Round Up: Not Drowning, But Waving

 The world has turned and I am still finding a balance. 

The world has turned. I am finding a balance.
The world has turned, and I’m not sure what balance is.
It has been a long year since I last updated here, I am notoriously terrible for keeping this up. Things happen in avalanche, and I am too overwhelmed to find words for it, good and bad piled on top of my head until there is hardly space enough to breathe. Well, now I have the space to breathe, and lots of terrible and wonderful things to brush off of my chest. 

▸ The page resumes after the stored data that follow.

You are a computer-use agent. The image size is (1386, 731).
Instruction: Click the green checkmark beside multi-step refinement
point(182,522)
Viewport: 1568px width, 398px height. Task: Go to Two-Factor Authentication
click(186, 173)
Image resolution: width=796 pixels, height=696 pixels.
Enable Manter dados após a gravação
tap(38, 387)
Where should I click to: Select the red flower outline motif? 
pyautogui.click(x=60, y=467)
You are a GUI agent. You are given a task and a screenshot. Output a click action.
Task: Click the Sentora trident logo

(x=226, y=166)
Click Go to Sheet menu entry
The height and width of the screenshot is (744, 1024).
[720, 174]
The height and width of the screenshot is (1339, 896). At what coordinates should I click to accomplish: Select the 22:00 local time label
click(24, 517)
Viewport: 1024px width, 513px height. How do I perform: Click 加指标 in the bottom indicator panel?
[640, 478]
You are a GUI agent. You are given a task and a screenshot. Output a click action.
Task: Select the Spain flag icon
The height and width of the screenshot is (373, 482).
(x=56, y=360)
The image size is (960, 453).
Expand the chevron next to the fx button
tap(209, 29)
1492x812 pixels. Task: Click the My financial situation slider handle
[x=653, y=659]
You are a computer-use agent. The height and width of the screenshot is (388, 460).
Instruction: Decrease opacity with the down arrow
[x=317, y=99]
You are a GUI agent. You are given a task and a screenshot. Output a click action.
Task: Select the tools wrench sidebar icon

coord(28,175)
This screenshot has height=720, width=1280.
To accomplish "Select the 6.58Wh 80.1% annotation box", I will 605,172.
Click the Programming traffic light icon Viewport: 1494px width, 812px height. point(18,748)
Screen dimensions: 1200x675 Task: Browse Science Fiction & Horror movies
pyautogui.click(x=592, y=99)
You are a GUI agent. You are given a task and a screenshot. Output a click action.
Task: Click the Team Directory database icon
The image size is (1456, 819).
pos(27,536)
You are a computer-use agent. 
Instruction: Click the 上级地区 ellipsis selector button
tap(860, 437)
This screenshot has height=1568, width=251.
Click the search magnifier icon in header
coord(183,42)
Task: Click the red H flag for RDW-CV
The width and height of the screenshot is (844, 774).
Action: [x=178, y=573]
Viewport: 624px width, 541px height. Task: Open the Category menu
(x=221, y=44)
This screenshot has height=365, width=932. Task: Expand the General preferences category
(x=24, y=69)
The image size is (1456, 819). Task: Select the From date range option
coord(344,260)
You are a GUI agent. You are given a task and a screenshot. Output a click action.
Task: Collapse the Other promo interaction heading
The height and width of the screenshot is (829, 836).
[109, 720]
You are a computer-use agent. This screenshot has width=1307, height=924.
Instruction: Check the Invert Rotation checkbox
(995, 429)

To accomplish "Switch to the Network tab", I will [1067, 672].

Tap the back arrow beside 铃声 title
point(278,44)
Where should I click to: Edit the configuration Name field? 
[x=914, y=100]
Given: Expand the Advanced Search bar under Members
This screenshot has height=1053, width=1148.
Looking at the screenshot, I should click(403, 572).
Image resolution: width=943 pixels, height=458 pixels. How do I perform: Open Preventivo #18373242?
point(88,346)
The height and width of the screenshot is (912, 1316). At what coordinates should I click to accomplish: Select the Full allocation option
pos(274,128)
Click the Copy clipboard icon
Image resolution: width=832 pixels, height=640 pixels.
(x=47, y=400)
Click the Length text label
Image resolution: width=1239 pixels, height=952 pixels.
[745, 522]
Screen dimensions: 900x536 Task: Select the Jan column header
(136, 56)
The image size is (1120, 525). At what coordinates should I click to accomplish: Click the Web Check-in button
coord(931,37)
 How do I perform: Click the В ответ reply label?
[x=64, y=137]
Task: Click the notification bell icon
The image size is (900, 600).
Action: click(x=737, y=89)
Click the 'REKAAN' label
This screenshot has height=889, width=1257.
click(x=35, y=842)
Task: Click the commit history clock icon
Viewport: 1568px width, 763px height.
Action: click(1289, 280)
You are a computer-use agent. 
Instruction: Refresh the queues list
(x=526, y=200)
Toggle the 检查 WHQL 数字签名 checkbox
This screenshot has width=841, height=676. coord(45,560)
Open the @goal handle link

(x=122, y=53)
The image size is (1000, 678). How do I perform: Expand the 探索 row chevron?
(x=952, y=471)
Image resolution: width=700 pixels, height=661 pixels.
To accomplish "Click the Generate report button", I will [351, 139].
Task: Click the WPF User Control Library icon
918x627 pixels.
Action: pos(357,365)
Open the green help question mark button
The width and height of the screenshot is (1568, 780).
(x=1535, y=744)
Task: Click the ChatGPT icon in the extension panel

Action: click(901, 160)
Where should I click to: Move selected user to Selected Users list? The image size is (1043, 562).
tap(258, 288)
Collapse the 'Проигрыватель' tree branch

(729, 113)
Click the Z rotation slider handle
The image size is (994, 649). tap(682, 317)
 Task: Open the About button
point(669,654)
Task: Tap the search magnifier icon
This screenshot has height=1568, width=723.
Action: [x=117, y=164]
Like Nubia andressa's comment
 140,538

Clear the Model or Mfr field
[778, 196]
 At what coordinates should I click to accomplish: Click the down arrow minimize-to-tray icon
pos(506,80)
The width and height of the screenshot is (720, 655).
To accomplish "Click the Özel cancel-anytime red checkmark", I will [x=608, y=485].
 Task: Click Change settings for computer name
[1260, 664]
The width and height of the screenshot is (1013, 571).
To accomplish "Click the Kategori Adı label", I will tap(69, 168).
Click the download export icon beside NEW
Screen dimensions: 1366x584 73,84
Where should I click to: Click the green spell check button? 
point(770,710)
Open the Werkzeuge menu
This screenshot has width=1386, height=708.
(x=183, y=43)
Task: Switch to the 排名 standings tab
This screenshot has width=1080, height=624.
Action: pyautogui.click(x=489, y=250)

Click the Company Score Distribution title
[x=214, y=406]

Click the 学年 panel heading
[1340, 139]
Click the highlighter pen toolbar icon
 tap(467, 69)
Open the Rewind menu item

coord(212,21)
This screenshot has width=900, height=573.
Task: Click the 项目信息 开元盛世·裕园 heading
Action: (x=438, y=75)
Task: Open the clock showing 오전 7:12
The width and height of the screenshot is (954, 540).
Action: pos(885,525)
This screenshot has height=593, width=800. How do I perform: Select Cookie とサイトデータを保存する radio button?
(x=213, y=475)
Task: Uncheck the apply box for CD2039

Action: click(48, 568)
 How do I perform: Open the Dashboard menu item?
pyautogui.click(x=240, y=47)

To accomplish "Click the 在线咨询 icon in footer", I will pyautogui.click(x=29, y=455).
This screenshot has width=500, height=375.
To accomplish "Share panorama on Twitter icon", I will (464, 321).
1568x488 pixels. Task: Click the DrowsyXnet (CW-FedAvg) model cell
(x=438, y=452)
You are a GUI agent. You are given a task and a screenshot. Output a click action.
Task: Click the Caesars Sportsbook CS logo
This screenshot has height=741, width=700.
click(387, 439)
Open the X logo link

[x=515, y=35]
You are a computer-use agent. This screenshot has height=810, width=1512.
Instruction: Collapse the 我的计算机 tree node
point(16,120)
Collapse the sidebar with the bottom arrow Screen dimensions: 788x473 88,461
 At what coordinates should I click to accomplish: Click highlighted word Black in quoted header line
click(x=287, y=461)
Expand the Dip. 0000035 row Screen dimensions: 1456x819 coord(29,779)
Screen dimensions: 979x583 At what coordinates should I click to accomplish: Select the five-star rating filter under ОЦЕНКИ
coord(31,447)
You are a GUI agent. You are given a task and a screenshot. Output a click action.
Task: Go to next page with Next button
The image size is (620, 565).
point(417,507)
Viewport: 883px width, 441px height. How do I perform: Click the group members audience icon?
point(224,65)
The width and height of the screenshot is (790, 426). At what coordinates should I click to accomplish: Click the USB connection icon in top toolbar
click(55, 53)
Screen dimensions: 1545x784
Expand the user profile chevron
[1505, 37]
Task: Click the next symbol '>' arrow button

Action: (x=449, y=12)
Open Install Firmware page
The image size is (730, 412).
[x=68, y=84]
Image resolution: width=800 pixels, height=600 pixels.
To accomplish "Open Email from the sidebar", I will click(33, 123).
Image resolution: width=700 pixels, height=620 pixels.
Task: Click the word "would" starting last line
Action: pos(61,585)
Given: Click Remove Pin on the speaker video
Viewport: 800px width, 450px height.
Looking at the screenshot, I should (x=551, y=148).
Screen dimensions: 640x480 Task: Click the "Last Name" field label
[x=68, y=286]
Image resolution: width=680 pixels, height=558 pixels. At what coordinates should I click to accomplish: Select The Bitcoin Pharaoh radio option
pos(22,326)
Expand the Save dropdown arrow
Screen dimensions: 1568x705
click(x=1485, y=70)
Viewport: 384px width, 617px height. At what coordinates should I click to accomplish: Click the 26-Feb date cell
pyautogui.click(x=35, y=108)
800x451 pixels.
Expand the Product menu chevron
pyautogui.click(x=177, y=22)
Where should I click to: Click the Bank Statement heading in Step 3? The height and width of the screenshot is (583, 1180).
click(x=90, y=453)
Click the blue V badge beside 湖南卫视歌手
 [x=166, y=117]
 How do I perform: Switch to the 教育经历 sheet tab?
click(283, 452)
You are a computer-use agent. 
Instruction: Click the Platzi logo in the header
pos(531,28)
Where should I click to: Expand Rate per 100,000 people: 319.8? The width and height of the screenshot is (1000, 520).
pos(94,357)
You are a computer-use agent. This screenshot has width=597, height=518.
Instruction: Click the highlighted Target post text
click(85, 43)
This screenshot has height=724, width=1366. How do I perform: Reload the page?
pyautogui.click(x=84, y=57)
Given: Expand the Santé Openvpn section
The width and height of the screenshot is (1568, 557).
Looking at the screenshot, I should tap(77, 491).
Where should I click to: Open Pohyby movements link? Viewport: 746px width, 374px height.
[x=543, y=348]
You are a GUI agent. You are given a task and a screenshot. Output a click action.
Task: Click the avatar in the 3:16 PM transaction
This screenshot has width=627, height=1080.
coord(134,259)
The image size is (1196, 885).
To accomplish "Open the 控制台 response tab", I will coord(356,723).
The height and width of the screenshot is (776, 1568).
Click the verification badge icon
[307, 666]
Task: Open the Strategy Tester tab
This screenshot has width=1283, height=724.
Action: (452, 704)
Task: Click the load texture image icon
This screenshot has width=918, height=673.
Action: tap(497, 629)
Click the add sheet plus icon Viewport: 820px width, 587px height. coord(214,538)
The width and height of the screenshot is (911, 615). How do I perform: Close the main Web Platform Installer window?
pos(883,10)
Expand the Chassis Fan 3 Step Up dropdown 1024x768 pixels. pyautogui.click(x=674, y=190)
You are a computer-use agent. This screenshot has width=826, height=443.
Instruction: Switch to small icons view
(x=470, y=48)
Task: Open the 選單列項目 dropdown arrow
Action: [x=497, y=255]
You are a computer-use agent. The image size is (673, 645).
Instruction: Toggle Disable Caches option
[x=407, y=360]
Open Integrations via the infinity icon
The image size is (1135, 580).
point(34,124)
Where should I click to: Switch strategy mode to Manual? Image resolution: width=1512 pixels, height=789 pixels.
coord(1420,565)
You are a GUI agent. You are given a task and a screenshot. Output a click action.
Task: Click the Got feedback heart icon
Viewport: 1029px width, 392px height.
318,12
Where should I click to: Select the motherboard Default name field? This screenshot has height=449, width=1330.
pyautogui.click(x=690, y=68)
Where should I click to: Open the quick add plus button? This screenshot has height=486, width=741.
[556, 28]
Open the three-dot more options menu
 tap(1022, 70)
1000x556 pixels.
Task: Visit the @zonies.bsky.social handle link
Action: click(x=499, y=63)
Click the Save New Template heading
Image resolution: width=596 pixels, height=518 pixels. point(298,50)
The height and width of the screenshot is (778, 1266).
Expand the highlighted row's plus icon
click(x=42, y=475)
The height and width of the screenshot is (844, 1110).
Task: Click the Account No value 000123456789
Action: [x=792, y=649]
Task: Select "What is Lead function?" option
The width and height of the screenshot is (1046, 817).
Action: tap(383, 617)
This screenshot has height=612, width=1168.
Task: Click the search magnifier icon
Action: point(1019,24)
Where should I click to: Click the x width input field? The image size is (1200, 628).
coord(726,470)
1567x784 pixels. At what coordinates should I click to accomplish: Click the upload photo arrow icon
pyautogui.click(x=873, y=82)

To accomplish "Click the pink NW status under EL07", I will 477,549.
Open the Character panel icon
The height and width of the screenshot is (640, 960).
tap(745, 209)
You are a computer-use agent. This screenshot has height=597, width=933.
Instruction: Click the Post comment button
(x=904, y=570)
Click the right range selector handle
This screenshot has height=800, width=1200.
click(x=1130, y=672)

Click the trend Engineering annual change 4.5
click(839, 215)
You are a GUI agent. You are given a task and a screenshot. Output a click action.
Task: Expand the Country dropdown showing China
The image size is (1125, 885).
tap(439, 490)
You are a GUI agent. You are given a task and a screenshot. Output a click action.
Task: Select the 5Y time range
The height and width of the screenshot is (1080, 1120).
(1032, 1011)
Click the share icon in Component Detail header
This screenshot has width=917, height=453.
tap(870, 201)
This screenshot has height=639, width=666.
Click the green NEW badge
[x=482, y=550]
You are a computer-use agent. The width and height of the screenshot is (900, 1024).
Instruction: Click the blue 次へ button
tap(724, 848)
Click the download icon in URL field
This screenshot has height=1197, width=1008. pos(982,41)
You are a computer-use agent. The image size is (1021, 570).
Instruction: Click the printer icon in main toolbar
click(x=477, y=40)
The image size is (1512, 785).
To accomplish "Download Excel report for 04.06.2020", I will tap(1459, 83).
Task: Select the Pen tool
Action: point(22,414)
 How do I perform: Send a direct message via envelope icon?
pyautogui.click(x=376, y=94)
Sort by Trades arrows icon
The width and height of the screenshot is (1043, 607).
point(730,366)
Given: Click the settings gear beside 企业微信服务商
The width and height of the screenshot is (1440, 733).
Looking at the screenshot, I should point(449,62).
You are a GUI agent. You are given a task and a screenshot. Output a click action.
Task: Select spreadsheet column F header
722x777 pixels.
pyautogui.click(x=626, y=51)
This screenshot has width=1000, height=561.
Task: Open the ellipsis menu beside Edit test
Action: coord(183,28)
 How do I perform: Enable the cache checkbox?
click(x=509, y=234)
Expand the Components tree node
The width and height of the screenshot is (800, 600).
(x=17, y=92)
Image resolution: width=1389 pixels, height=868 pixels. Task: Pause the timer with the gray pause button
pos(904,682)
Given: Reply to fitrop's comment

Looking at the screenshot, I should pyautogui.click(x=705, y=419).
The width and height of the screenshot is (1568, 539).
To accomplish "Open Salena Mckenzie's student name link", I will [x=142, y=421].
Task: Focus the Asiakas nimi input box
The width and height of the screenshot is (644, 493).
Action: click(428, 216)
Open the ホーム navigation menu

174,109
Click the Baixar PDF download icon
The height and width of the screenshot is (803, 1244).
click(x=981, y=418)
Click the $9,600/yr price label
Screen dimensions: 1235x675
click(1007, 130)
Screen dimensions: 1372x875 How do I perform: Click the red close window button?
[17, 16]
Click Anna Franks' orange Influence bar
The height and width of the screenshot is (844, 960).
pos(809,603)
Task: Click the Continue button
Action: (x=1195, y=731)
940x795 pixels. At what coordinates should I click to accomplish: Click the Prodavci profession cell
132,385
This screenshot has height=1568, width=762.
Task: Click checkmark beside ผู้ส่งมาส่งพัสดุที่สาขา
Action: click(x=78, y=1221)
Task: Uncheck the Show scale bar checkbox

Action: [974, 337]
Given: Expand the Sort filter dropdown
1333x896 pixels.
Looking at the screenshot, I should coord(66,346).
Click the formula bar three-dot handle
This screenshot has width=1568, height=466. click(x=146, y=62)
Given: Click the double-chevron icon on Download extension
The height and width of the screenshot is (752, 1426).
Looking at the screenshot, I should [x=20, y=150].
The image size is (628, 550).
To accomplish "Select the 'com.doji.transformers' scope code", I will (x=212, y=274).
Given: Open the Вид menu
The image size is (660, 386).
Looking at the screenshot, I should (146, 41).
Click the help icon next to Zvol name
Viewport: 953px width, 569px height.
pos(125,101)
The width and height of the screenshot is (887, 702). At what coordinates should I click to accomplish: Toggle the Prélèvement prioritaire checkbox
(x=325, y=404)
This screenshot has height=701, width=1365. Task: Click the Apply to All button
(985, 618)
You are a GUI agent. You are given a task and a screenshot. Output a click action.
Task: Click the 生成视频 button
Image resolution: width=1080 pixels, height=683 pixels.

Here is everything I have not said: last year, I had a painful break up from someone I loved very deeply, and shortly after, my body stopped working. All of my chronic health issues flared up at once, some presenting with new and frightening symptoms. I spent nights crying in A&E, several months only leaving the house to go to the hospital, and much of my time in too much pain to go any further than the sofa. It was, by all accounts, one of the worst periods of my life. It lasted through Christmas and several months into this year, before I was properly diagnosed and treated. I have several shiny and new diagnoses, several more pills to take, and a brand new walking stick I haven’t been without for quite some time. (Her name is Tabitha, she lights up, I adore her.)
It was an incredibly bleak time to exist in my body. 
It was also, oddly, one of the most productive and successful times in my entire writing career. 
It’s a cliché, I think, to say things like ‘writing saved my life.’ But when the voice of Mary Oliver who lives in my head asks – “does this save my life, a little?” I cannot do anything but say yes. 
Yes, this saves my life a little. Perhaps even a lot. 
Some things that I have written or published in that time (full update here): a short story about disability and the joy of movement for Half Mystic; a lyrical, fairy tale inspired flashfic about queer intimacy and banshees for delicate friend; a story about a disabled trans girl trying to save the world one daisy at a time for Arachne Press’s solstice shorts collection – one of my dream pubs, which I’ve been staring at longingly for years now; a possibly blasphemous poem that named eve the first transwoman for warning lines; a poem about the mythic bitch herself, Heather Chandler for drunk monkeys (another dream pub), a spring breakers inspired piece for Pink Plastic Press’s Book of the Korinethians, several Buffy the Vampire Slayer poems for The Winnow, and finally a little article in Gay Times about London Pride and the queer affirmation of cutting all your hair off and being recognised by others for what you are. 
The fact that this is non-exhaustive is incredible to me. The fact that there are things I can’t discuss yet is truly wild. I have signed three contracts for books (two small, one huge) since we last spoke. I can’t believe this is my life. 
My body is closer to on the mend now than it has been in a while, and I hope that means I can start moving forward with my real life more. I want to get out and breathe the night air, I want to hold my friend’s bodies close and dance the way we used to, I want to eat good food and drink cheap drinks and be in a body without concern for consequence. But that takes time. That takes ease, and, as a vulnerable person in a time of continued sickness, that also takes the considerateness of others, which I cannot guarantee. 
But even when I am not living, I am writing, and that’s almost as good.